▶ Исходный отрывок:
============================================================
Сонет Хопкинса как нельзя лучше отражает то, к чему мы стремимся в своих попытках понять жизнь, тот самый «конец», к которому мы хотим прийти: ту энергию, спонтанность и самозабвенную радость, в которую Христос, являющий Собой Бога, вовлекает и окунает всех нас, так что в результате вся жизнь становится игрой и поклонением. Чтобы избежать недопонимания и подмены понятий, некоторые из нас прикрепляют к этой жизни уточняющее определение и говорят о христианской жизни, и действительно именно христиане призваны к тому, чтобы свидетельствовать о реальности этой жизни и помогать людям учиться так жить посреди общества, где эту жизнь постоянно пытаются ограничить, свести к чему-то более примитивному или сломить.
Вот почему я выбрал сонет Хопкинса, чтобы задать тон всей этой книге и с самого начала определить сущность того, о чем собираюсь писать. Мне хотелось бы максимально ясно и верно описать ту жизнь, которую христианская церковь вот уже две тысячи лет ведёт в мире и ради мира. В каком-то смысле мне хотелось бы сделать то же, что сделал Хопкинс в своём сонете. Любое стихотворение – это сложное переплетение звуков и ритма, очевидных и куда менее очевидных смыслов, где обычное и неожиданное оказываются рядом, вовлекая нас в жизнь: настоящую, глубокую, реальную жизнь. Именно этого я и хочу: не просто что-то объяснить или снабдить вас полезной информацией, но вовлечь вас – моих друзей и родных, соседей и прихожан церкви, читателей и студентов – в игру и помочь нам всем научиться играть вместе с Христом. Я не скажу ничего нового: христиане давно знакомы со всеми изложенными здесь основными принципами уже потому, что они живы и приняли крещение. Мы уже участвуем в этой жизни, потому что Христос действительно играет в «десятках тысяч мест». Но я надеюсь, что мне удастся хоть немного больше и глубже вовлечь вас в эту игру – ведь именно мы и есть те самые лица, руки, ноги и тела, в которых и посредством которых играет Христос.
============================================================
▶ Выдержки из строк:
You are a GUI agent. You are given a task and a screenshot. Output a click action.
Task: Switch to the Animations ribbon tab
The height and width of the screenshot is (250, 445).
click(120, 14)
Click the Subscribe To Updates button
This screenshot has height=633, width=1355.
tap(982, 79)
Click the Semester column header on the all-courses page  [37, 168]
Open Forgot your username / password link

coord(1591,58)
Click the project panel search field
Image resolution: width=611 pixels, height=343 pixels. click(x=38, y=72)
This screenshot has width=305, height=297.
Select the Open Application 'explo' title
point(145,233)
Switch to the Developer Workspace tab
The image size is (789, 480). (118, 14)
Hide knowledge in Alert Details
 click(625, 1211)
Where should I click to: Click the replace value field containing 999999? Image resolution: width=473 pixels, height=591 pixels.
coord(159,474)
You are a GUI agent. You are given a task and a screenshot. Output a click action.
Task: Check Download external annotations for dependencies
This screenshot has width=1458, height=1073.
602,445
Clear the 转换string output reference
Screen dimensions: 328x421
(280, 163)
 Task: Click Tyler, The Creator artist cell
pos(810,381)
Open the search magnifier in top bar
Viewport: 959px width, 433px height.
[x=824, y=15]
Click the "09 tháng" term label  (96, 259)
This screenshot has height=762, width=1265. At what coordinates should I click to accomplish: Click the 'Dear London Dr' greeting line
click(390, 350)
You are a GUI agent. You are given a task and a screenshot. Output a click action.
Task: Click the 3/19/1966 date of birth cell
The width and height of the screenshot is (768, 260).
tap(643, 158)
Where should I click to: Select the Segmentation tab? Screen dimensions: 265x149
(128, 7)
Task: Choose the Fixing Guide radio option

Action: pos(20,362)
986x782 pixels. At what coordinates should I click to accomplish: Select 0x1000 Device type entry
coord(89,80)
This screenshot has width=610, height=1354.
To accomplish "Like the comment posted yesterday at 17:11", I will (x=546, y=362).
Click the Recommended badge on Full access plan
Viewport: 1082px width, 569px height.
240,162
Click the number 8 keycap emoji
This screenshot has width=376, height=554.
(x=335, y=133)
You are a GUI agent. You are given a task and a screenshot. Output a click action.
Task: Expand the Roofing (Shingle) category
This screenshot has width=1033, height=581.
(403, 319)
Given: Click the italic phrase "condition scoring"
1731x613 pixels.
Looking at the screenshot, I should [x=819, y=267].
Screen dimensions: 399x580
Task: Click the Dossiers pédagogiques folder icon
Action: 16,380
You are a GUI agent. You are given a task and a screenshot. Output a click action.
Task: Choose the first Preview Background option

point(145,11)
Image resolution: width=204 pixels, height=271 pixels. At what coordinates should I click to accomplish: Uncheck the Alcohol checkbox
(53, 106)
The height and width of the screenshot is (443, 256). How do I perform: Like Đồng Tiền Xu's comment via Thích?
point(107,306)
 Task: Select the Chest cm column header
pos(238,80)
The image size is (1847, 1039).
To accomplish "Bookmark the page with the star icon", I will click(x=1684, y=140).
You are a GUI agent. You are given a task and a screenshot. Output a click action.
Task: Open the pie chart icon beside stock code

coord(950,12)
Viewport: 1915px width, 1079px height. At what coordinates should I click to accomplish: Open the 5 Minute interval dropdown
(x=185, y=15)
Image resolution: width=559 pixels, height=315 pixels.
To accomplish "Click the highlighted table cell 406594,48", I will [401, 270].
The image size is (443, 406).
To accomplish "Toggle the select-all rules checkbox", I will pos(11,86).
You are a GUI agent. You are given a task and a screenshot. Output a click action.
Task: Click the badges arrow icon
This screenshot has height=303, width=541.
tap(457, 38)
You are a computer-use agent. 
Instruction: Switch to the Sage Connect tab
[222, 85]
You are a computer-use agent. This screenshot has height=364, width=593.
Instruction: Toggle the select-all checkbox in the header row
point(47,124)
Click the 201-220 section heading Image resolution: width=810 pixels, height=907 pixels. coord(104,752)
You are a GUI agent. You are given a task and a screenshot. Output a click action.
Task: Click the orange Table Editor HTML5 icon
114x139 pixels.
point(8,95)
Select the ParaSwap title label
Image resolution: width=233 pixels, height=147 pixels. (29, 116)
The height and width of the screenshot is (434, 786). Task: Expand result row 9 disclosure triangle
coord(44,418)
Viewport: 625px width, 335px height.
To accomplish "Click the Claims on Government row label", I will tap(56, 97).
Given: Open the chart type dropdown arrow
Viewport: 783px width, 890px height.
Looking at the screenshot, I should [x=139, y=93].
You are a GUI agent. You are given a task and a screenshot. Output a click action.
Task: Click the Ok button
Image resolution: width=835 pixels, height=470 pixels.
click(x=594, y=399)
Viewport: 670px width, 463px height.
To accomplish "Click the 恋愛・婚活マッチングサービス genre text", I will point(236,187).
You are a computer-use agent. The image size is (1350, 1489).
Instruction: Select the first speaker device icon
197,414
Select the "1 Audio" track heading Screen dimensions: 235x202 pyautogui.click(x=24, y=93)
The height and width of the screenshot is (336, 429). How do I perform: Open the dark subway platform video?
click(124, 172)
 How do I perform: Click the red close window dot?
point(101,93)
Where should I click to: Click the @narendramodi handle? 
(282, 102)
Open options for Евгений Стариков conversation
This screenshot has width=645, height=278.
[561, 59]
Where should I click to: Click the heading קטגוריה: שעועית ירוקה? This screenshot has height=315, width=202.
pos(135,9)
============================================================
▶ Что нужно сделать:
1) Ответьте по отрывку о сонете Хопкинса:
(а) Чем в результате становится вся жизнь, в которую вовлекает нас Христос?
(б) Сколько лет, по словам автора, христианская церковь ведёт эту жизнь в мире и ради мира?
(в) Почему христиане, по мнению автора, уже знакомы с основными принципами, о которых он пишет?
2) Продолжите отрывок о сонете Хопкинса, начав сразу после его последней фразы.

▶ Ответы по заданиям:
1)
(а) Вся жизнь становится игрой и поклонением.
(б) Две тысячи лет.
(в) Потому что они живы и приняли крещение.

2)
Эта книга – разговор о духовном богословии; разговор, потому что разговор предполагает беседу, обмен репликами и присутствие разных людей, которые не только размышляют о предложенной теме, исследуя и обсуждая её, но и радуются возможности делать это вместе. Само это словосочетание, «духовное богословие», соединяет воедино два компонента, которые нередко оказываются оторванными друг от друга, органически сочетая внимание, с каким церковь относится к нашим представлениям о Боге (богословие), с тем, как мы день за днём живём с Богом (духовность).
За несколько последних десятилетий всеобщий интерес к духовности резко возрос, и произошло это главным образом из-за глубокого разочарования в предлагающихся нам подходах к жизни, которые оказываются либо чрезмерно рационалистичными (когда психологи, пасторы, богословы или эксперты по стратегическому планированию засыпают нас схемами, диаграммами, определениями и инструкциями), либо безлично-функциональными (со всеми лозунгами, целями, стимулирующими посылами и программами, которые продвигают рекламщики, коучи, консультанты по развитию мотивации, лидеры церквей или евангелисты). Рано или поздно большинство из нас ощущает в себе глубинное желание всем сердцем и душой проживать то, что мы уже и так знаем головой и делаем руками. Но «к кому нам идти?» (Ин. 6:68). Образовательным учреждениям практически нет дела до наших желаний: они выдают нам списки книг и назначают экзамены, но почти не обращают внимания на нас самих. На работе быстро выясняется, что нас ценят преимущественно (если не исключительно) за полезность и продуктивность: когда мы работаем хорошо, нас хвалят, а когда плохо – увольняют. Тем временем религиозные институты, куда раньше было принято обращаться по вопросам Бога и души, все чаще и чаще вызывают лишь разочарование у современных людей, видящих, что и здесь их либо энергично обрабатывают с целью превратить в потребителей духовно-религиозного рынка, либо воспринимают как тупых и нерадивых учеников, которых надо натаскать перед страшным выпускным экзаменом, где их будут спрашивать про то, «как обставлены небеса и какая температура огня в аду»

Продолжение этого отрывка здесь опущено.